Symptoms of Rheumation Arthritis

Symptoms of Rheumation Arthritis

Rheumatoid arthritis is a long term condition affecting every person in a different way. For some, it can occur for a long time, while for others, remissions can be shorter. When the rheumatic condition is not active, symptoms can be absent. People diagnosed with this disease can have the condition inactive for even as long as a month.

Although it may involve various parts of the body, the major structures that are affected are the joints. When it becomes active, this is the time when joints become inflamed. In the normal process, inflammation is due to the body’s reaction to infection or other harmful attacks of dangerous foreign organisms. But for rheumatoid arthritis, inflammation occurs within normal bodily processes with reasons not known.

The joints that rheumatoid arthritis most usually affects are the hands, particularly the knuckles. This is due to the reason that these bony prominences are the most to experience pressure. But then, rheumatoid symptoms can also develop in any joint, like the wrists, neck, knees, shoulders, elbows, and even in jaws. In almost all cases, the joints are symmetrically affected.

The hallmark of rheumatoid arthritis is inflammation of joints along with these rheumatoid symptoms.

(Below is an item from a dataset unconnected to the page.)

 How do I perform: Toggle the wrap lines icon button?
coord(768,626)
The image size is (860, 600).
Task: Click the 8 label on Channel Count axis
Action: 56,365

One of the rheumatoid arthritis symptoms experienced by individuals diagnosed with rheumatoid arthritis is stiffness. The joints become harder, thus mobility and dexterity are affected. The trademark symptom is “morning stiffness”. These people wait for an hour or more for their joints to loosen up and movement is tolerable.

Next is swelling. The accumulation of fluid in the affected joints results to edematous joint areas. The build-up of fluid also causes greater stiffness.

Pain is also among the rheumatoid symptoms. The joints are tender, sensitive and painful. Chronic inflammation results in damage of the joints.

Warm and red joint areas also observed. The erythema or redness of the area also tends to be visible in nearby muscles and skin.

Fatigue or feelings of excessive tiredness are also felt, as rheumatoid arthritis is a systemic condition that can affect the body in general.

Malaise, also called general body weakness is evident in arthritis patients. These persons feel ill.

Anorexia, or the medical term for appetite loss is also evident. This leads to weight loss.

Muscular pain is also noted, as muscles cover the joints. The inflammation of the joints leads to muscular atrophy or death of tissue because muscles become immobile due to pain and stiffness.

Rheumatoid arthritis symptoms are often compared to the flu but they can be less severe, and may last for shorter periods. It can affect the body in general, thus aside from the main structures involved which are the joints, other body parts can be greatly affected. In moderate to severe cases, multiples body organs can be severely damaged.

Thus, when a person is experiencing rheumatoid symptoms, early diagnosis from a doctor, early intervention, and aggressive treatments if possible are highly recommended. This way, symptoms are managed during the initial phase, and progression of rheumatoid arthritis is deferred, and less damage will occur.

When you have symptoms, early and aggressive treatment can help prevent further symptoms as well as stop progression of rheumatoid arthritis.